I recommend that you also study the other lessons in my extensive collection of online programming tutorials. You will find a consolidated index at www.DickBaldwin.com.
In an earlier lesson titled Memory, Variables, and Literals (see Resources), I explained those topics in the context of the Scratch programming language. However, that explanation was sufficiently general to apply to Java programming as well. In this lesson, I will simply update the material to make it more specific to the Java programming language.
Also, in that earlier lesson, as a preview of future lessons, I presented the source code for a Java program that illustrates the use of memory, variables, and literals. However, you probably didn't have the necessary Java programming tools installed on your computer at that time to compile and execute the program. I am assuming that you do have those tools installed now. I won't repeat the general discussion from the earlier lesson regarding memory, variables, and literals, but I will pick up where the earlier lesson left off insofar as Java is concerned.
Listing 1 presents a sample Java program that illustrates the use of memory, variables, and literals.

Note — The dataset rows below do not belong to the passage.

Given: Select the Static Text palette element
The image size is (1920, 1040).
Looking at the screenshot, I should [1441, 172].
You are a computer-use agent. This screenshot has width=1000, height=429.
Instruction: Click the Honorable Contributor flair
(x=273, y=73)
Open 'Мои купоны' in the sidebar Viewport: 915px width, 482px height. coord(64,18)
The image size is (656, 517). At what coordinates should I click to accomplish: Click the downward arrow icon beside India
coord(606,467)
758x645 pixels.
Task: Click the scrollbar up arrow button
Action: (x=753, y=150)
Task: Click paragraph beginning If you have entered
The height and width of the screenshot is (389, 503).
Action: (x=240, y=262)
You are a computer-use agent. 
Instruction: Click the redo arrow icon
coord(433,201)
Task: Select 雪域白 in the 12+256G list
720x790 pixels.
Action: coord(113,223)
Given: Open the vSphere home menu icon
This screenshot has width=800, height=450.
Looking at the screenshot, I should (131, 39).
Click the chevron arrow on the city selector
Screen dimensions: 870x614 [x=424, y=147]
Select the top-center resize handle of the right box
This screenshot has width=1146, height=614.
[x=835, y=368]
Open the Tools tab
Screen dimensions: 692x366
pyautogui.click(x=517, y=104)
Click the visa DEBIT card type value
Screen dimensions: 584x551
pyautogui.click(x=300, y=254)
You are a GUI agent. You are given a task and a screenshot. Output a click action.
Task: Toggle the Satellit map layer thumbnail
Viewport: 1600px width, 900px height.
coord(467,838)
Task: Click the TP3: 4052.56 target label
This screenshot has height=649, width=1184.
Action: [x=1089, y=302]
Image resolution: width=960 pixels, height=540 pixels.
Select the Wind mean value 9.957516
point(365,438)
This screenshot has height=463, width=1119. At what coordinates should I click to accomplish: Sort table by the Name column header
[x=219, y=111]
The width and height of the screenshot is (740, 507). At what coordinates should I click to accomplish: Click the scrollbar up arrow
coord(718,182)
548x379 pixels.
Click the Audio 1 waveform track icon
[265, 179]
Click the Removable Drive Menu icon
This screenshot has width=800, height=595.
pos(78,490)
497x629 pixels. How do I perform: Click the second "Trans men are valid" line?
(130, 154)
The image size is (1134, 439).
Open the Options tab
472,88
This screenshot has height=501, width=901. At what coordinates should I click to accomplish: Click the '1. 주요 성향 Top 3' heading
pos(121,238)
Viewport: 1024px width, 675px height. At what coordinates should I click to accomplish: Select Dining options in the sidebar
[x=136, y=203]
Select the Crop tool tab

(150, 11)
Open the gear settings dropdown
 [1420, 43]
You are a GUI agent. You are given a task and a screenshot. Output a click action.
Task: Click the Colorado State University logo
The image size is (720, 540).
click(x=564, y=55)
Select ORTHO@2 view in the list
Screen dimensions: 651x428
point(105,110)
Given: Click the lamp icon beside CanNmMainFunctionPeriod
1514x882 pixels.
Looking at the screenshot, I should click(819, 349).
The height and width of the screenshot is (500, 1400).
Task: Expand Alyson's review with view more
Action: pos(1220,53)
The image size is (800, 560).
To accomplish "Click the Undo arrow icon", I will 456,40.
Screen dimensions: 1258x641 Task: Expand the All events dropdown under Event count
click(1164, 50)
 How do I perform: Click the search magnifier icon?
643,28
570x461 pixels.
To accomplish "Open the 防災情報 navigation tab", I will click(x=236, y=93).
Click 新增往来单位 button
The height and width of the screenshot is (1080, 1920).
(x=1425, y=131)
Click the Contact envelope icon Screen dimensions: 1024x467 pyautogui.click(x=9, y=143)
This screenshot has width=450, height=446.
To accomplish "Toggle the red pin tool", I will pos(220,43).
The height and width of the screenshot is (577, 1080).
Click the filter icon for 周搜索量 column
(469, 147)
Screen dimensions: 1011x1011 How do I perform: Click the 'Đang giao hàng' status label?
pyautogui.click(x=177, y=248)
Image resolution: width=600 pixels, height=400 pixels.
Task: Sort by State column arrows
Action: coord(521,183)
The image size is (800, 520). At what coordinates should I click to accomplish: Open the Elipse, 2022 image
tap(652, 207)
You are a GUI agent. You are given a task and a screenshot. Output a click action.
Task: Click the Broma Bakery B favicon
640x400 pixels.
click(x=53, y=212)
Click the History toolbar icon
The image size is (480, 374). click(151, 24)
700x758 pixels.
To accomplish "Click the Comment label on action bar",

According to the jargon, the text that you see in Figure 1 is often referred to as program code or source code.
Listing 1. A sample Java program.
//File Memory01.java class Memory01{ public static void main(String[] args){ int beans; beans = 25; System.out.println(beans); }//end main }//End Memory01 class |
You should be able to use your source-code editor to copy the source code for this program into a file named Memory01.java. Then you should be able to compile and execute it. When you do, the program should display 25 on your computer screen.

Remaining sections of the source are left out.